• EXERCISE GOAL:
Please return each of the entries that follow, unchanged in every word.

• PROVIDED RECORDS:
____

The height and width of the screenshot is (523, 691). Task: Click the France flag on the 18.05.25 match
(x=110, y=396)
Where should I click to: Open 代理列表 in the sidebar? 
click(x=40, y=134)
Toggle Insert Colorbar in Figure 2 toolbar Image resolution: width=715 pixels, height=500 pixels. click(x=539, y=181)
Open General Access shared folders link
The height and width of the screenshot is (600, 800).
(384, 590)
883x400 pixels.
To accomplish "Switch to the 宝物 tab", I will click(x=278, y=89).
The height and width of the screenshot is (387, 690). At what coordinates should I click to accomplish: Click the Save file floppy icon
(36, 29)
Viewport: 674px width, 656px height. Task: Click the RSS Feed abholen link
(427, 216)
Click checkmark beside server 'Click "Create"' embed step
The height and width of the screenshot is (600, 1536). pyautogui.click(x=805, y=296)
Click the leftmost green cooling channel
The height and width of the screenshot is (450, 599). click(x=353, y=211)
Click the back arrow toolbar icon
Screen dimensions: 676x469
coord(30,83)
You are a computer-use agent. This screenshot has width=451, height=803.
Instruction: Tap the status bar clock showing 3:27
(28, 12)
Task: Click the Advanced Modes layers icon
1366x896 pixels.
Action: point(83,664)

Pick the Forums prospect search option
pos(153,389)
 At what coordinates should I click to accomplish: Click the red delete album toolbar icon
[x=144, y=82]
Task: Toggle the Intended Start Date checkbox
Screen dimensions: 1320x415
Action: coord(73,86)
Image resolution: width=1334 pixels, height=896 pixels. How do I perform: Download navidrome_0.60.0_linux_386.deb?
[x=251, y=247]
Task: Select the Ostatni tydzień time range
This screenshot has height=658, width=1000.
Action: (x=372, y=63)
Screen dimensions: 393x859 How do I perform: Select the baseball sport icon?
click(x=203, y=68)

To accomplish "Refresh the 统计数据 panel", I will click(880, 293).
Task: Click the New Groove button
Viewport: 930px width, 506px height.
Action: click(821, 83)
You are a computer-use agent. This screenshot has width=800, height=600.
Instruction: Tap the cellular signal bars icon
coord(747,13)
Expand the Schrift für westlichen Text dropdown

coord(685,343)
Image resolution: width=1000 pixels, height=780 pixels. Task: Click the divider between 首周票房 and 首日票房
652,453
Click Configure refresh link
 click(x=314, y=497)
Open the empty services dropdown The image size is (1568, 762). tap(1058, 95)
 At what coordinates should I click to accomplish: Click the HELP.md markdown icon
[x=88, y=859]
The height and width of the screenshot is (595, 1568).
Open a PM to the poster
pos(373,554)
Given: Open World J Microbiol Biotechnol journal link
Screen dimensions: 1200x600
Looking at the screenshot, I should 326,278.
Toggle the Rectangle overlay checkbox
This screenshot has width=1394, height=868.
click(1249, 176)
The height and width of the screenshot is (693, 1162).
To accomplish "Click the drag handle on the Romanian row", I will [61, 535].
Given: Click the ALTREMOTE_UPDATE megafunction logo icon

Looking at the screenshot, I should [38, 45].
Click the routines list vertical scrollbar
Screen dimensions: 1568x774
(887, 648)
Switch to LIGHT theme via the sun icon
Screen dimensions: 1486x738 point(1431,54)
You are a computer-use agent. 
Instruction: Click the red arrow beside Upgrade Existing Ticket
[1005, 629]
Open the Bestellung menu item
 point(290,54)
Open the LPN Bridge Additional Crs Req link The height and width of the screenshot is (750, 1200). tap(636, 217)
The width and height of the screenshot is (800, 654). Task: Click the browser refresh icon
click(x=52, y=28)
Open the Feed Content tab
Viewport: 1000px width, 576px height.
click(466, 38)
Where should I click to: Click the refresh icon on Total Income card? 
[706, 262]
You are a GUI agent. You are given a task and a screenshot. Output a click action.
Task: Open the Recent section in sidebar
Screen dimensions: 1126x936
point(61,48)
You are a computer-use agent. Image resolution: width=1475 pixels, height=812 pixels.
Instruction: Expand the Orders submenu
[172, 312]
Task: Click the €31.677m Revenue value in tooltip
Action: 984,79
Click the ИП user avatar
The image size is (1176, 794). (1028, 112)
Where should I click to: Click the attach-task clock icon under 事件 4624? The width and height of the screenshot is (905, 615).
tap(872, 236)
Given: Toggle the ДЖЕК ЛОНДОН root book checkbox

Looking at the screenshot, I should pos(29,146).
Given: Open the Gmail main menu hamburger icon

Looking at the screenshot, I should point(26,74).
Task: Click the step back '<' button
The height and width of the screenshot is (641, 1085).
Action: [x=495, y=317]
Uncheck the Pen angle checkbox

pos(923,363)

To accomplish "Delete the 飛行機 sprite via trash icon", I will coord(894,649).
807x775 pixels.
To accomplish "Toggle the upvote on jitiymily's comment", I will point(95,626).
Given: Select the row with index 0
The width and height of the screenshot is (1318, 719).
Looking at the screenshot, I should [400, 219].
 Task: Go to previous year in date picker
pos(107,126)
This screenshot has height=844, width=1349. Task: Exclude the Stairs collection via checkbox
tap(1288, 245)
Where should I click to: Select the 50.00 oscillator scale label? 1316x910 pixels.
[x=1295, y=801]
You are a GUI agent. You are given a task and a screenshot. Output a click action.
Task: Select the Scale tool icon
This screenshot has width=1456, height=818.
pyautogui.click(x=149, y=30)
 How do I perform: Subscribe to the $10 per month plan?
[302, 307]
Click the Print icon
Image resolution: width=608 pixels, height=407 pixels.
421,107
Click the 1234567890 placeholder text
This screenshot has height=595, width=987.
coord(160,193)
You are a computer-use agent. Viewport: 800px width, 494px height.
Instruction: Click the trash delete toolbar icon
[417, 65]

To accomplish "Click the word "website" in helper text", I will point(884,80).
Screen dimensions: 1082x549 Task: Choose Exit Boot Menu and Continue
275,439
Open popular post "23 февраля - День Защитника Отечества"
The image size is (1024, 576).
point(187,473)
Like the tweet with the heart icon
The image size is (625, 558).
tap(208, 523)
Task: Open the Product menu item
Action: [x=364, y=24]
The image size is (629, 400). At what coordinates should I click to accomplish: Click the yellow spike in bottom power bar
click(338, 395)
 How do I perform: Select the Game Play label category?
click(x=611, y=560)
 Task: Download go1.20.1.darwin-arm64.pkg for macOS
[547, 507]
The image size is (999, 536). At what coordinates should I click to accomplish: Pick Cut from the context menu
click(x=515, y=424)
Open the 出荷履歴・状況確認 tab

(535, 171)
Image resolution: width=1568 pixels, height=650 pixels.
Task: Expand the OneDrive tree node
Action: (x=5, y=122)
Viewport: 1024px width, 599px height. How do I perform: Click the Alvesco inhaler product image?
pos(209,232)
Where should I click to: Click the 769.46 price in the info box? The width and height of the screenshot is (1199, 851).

____

• RESULT OF THIS TASK:
The height and width of the screenshot is (523, 691). Task: Click the France flag on the 18.05.25 match
(x=110, y=396)
Where should I click to: Open 代理列表 in the sidebar? 
click(x=40, y=134)
Toggle Insert Colorbar in Figure 2 toolbar Image resolution: width=715 pixels, height=500 pixels. click(x=539, y=181)
Open General Access shared folders link
The height and width of the screenshot is (600, 800).
(384, 590)
883x400 pixels.
To accomplish "Switch to the 宝物 tab", I will click(x=278, y=89).
The height and width of the screenshot is (387, 690). At what coordinates should I click to accomplish: Click the Save file floppy icon
(36, 29)
Viewport: 674px width, 656px height. Task: Click the RSS Feed abholen link
(427, 216)
Click checkmark beside server 'Click "Create"' embed step
The height and width of the screenshot is (600, 1536). pyautogui.click(x=805, y=296)
Click the leftmost green cooling channel
The height and width of the screenshot is (450, 599). click(x=353, y=211)
Click the back arrow toolbar icon
Screen dimensions: 676x469
coord(30,83)
You are a computer-use agent. This screenshot has width=451, height=803.
Instruction: Tap the status bar clock showing 3:27
(28, 12)
Task: Click the Advanced Modes layers icon
1366x896 pixels.
Action: point(83,664)

Pick the Forums prospect search option
pos(153,389)
 At what coordinates should I click to accomplish: Click the red delete album toolbar icon
[x=144, y=82]
Task: Toggle the Intended Start Date checkbox
Screen dimensions: 1320x415
Action: coord(73,86)
Image resolution: width=1334 pixels, height=896 pixels. How do I perform: Download navidrome_0.60.0_linux_386.deb?
[x=251, y=247]
Task: Select the Ostatni tydzień time range
This screenshot has height=658, width=1000.
Action: (x=372, y=63)
Screen dimensions: 393x859 How do I perform: Select the baseball sport icon?
click(x=203, y=68)

To accomplish "Refresh the 统计数据 panel", I will click(880, 293).
Task: Click the New Groove button
Viewport: 930px width, 506px height.
Action: click(821, 83)
You are a computer-use agent. This screenshot has width=800, height=600.
Instruction: Tap the cellular signal bars icon
coord(747,13)
Expand the Schrift für westlichen Text dropdown

coord(685,343)
Image resolution: width=1000 pixels, height=780 pixels. Task: Click the divider between 首周票房 and 首日票房
652,453
Click Configure refresh link
 click(x=314, y=497)
Open the empty services dropdown The image size is (1568, 762). tap(1058, 95)
 At what coordinates should I click to accomplish: Click the HELP.md markdown icon
[x=88, y=859]
The height and width of the screenshot is (595, 1568).
Open a PM to the poster
pos(373,554)
Given: Open World J Microbiol Biotechnol journal link
Screen dimensions: 1200x600
Looking at the screenshot, I should 326,278.
Toggle the Rectangle overlay checkbox
This screenshot has width=1394, height=868.
click(1249, 176)
The height and width of the screenshot is (693, 1162).
To accomplish "Click the drag handle on the Romanian row", I will [61, 535].
Given: Click the ALTREMOTE_UPDATE megafunction logo icon

Looking at the screenshot, I should [38, 45].
Click the routines list vertical scrollbar
Screen dimensions: 1568x774
(887, 648)
Switch to LIGHT theme via the sun icon
Screen dimensions: 1486x738 point(1431,54)
You are a computer-use agent. 
Instruction: Click the red arrow beside Upgrade Existing Ticket
[1005, 629]
Open the Bestellung menu item
 point(290,54)
Open the LPN Bridge Additional Crs Req link The height and width of the screenshot is (750, 1200). tap(636, 217)
The width and height of the screenshot is (800, 654). Task: Click the browser refresh icon
click(x=52, y=28)
Open the Feed Content tab
Viewport: 1000px width, 576px height.
click(466, 38)
Where should I click to: Click the refresh icon on Total Income card? 
[706, 262]
You are a GUI agent. You are given a task and a screenshot. Output a click action.
Task: Open the Recent section in sidebar
Screen dimensions: 1126x936
point(61,48)
You are a computer-use agent. Image resolution: width=1475 pixels, height=812 pixels.
Instruction: Expand the Orders submenu
[172, 312]
Task: Click the €31.677m Revenue value in tooltip
Action: 984,79
Click the ИП user avatar
The image size is (1176, 794). (1028, 112)
Where should I click to: Click the attach-task clock icon under 事件 4624? The width and height of the screenshot is (905, 615).
tap(872, 236)
Given: Toggle the ДЖЕК ЛОНДОН root book checkbox

Looking at the screenshot, I should pos(29,146).
Given: Open the Gmail main menu hamburger icon

Looking at the screenshot, I should point(26,74).
Task: Click the step back '<' button
The height and width of the screenshot is (641, 1085).
Action: [x=495, y=317]
Uncheck the Pen angle checkbox

pos(923,363)

To accomplish "Delete the 飛行機 sprite via trash icon", I will coord(894,649).
807x775 pixels.
To accomplish "Toggle the upvote on jitiymily's comment", I will point(95,626).
Given: Select the row with index 0
The width and height of the screenshot is (1318, 719).
Looking at the screenshot, I should [400, 219].
 Task: Go to previous year in date picker
pos(107,126)
This screenshot has height=844, width=1349. Task: Exclude the Stairs collection via checkbox
tap(1288, 245)
Where should I click to: Select the 50.00 oscillator scale label? 1316x910 pixels.
[x=1295, y=801]
You are a GUI agent. You are given a task and a screenshot. Output a click action.
Task: Select the Scale tool icon
This screenshot has width=1456, height=818.
pyautogui.click(x=149, y=30)
 How do I perform: Subscribe to the $10 per month plan?
[302, 307]
Click the Print icon
Image resolution: width=608 pixels, height=407 pixels.
421,107
Click the 1234567890 placeholder text
This screenshot has height=595, width=987.
coord(160,193)
You are a computer-use agent. Viewport: 800px width, 494px height.
Instruction: Click the trash delete toolbar icon
[417, 65]

To accomplish "Click the word "website" in helper text", I will point(884,80).
Screen dimensions: 1082x549 Task: Choose Exit Boot Menu and Continue
275,439
Open popular post "23 февраля - День Защитника Отечества"
The image size is (1024, 576).
point(187,473)
Like the tweet with the heart icon
The image size is (625, 558).
tap(208, 523)
Task: Open the Product menu item
Action: [x=364, y=24]
The image size is (629, 400). At what coordinates should I click to accomplish: Click the yellow spike in bottom power bar
click(338, 395)
 How do I perform: Select the Game Play label category?
click(x=611, y=560)
 Task: Download go1.20.1.darwin-arm64.pkg for macOS
[547, 507]
The image size is (999, 536). At what coordinates should I click to accomplish: Pick Cut from the context menu
click(x=515, y=424)
Open the 出荷履歴・状況確認 tab

(535, 171)
Image resolution: width=1568 pixels, height=650 pixels.
Task: Expand the OneDrive tree node
Action: (x=5, y=122)
Viewport: 1024px width, 599px height. How do I perform: Click the Alvesco inhaler product image?
pos(209,232)
Where should I click to: Click the 769.46 price in the info box? The width and height of the screenshot is (1199, 851).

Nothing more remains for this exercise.